Exercise instructions:
Copy every line of the data that includes the string "Team".

Records excerpted from a collection:
***
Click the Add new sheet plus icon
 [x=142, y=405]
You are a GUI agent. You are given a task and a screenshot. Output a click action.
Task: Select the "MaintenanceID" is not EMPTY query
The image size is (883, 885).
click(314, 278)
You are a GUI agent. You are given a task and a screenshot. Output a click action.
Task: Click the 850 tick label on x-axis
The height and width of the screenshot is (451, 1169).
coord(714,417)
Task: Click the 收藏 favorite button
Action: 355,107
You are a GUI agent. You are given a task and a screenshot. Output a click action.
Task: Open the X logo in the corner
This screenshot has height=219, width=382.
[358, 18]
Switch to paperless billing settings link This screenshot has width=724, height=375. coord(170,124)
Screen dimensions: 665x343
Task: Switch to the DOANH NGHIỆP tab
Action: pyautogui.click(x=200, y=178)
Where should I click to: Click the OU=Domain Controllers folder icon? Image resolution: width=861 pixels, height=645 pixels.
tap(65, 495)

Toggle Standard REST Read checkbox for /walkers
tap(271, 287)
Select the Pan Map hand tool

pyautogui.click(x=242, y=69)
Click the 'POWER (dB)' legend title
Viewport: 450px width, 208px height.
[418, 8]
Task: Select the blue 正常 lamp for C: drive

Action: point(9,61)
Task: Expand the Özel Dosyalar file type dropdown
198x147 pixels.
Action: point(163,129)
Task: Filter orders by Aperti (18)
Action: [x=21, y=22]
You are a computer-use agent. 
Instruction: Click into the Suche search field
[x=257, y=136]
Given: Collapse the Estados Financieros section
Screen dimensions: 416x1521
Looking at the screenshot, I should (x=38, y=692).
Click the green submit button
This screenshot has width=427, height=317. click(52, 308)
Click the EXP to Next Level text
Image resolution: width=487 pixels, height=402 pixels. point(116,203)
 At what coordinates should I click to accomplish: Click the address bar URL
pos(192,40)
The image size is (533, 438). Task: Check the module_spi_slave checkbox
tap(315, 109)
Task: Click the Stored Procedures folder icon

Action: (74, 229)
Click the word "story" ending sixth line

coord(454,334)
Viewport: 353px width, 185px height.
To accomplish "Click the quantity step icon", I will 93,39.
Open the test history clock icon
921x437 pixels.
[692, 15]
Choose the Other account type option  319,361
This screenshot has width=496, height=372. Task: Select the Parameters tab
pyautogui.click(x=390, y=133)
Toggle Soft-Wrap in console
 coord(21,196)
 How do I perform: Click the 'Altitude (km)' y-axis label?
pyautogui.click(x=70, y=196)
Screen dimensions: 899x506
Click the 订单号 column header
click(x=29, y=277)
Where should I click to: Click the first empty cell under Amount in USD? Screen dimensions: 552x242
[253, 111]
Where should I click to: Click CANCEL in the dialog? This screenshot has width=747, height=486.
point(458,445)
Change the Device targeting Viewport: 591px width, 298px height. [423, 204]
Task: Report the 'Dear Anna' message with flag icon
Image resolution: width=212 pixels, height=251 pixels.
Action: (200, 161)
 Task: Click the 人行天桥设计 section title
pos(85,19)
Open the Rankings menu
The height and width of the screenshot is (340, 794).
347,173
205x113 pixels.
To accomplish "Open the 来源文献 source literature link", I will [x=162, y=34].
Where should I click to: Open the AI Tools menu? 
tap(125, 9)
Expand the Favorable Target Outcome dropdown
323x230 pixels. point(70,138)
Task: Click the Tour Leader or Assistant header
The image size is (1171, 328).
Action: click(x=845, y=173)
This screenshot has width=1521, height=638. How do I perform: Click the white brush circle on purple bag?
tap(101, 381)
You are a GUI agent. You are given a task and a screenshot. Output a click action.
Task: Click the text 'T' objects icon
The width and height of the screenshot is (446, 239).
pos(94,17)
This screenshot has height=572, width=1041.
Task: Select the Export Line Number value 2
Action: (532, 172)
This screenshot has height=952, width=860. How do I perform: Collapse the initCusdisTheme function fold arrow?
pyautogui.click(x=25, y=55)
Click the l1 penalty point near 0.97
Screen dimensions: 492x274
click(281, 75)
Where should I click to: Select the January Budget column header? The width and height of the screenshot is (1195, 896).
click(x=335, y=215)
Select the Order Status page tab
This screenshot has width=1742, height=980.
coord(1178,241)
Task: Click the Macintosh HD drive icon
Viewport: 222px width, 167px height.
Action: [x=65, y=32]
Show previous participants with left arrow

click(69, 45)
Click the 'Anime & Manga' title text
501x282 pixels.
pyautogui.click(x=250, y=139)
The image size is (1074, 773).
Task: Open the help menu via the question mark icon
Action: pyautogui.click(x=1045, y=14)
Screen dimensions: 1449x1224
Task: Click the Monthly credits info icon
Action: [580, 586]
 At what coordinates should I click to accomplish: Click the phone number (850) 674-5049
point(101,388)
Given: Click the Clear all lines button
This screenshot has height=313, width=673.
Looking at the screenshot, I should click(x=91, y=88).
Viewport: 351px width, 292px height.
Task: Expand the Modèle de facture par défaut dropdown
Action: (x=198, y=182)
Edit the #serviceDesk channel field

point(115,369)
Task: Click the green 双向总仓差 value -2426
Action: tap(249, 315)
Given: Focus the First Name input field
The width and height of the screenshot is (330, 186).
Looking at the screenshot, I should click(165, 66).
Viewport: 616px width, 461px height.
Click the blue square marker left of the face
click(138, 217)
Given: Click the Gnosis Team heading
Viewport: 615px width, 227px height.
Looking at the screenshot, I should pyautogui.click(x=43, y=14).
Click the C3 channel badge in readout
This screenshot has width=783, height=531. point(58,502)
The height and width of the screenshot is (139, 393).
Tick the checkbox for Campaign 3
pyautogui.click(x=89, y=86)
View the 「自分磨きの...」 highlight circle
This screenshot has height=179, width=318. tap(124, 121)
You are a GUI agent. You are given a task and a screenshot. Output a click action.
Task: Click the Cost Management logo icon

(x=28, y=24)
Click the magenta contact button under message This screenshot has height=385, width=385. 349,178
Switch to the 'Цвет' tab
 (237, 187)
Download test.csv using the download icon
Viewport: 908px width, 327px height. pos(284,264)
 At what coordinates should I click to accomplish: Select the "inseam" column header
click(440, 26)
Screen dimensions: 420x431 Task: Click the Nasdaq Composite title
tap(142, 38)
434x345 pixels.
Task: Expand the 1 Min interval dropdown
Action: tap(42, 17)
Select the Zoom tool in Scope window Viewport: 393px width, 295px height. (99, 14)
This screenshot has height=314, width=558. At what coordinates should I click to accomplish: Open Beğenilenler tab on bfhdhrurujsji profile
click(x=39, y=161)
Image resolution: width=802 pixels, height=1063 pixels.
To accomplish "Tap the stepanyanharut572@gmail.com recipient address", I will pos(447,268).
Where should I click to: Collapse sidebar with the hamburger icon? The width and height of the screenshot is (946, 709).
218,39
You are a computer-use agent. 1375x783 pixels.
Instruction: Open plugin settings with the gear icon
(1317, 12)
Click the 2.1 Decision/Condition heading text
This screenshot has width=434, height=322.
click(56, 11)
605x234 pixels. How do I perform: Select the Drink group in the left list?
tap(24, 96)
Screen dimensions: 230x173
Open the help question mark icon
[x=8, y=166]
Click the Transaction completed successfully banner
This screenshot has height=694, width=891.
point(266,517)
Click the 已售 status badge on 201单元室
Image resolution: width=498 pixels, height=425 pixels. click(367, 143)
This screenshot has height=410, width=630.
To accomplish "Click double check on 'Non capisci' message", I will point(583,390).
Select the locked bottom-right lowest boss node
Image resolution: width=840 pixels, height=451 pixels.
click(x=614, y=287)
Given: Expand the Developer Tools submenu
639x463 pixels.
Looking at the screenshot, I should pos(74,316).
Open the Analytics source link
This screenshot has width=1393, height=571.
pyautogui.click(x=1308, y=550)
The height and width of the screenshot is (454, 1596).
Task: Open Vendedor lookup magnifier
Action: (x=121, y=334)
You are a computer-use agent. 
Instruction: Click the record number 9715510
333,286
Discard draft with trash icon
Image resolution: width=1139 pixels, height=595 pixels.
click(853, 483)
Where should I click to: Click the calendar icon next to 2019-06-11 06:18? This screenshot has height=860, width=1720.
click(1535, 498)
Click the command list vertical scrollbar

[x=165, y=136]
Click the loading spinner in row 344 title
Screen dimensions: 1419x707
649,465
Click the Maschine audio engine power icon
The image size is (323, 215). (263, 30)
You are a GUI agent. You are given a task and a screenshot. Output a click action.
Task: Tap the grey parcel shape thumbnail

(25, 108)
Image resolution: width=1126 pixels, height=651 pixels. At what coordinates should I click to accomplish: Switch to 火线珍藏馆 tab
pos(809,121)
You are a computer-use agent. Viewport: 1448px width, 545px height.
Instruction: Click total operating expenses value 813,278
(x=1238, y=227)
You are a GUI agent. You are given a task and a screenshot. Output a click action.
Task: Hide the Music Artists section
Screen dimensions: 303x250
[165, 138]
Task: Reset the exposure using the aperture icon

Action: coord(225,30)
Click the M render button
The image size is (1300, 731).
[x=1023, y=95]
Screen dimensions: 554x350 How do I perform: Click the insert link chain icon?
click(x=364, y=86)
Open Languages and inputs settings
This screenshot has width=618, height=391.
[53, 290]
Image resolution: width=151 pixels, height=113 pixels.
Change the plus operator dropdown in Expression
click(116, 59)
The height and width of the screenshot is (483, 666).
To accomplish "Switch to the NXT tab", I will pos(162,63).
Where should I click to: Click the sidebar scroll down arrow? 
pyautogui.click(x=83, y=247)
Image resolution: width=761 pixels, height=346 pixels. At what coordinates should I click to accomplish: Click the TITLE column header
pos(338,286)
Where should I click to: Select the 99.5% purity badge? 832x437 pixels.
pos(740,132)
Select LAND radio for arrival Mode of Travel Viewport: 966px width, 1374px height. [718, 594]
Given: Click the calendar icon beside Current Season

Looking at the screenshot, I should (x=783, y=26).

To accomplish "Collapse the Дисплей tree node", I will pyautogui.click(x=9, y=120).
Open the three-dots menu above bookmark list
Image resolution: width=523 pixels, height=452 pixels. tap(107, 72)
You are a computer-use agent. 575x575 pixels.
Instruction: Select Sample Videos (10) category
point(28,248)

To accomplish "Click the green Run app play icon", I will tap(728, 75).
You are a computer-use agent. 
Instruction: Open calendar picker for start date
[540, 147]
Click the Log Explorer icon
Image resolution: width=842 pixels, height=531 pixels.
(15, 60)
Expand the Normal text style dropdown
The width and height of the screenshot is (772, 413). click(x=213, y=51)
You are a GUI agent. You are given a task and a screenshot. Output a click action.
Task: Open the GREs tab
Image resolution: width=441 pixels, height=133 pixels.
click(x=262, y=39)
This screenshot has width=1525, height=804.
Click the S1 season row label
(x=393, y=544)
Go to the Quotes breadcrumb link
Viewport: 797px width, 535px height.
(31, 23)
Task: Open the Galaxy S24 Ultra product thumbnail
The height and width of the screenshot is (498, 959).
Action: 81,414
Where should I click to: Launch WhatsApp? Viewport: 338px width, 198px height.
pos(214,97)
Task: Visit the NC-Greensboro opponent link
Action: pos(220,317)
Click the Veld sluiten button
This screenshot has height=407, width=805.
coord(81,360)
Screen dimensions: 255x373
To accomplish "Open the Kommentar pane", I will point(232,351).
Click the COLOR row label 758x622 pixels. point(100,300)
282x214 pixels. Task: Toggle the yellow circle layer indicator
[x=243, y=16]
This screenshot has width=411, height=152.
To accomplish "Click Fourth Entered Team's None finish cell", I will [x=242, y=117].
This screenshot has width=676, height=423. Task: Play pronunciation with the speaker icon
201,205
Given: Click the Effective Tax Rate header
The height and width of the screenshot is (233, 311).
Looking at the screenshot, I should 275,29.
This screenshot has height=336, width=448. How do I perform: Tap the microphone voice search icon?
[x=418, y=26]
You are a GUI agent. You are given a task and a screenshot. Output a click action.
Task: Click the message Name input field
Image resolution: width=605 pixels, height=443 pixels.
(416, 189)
***
Response box:
Given: Click the Gnosis Team heading
To accomplish "Click Fourth Entered Team's None finish cell", I will [x=242, y=117].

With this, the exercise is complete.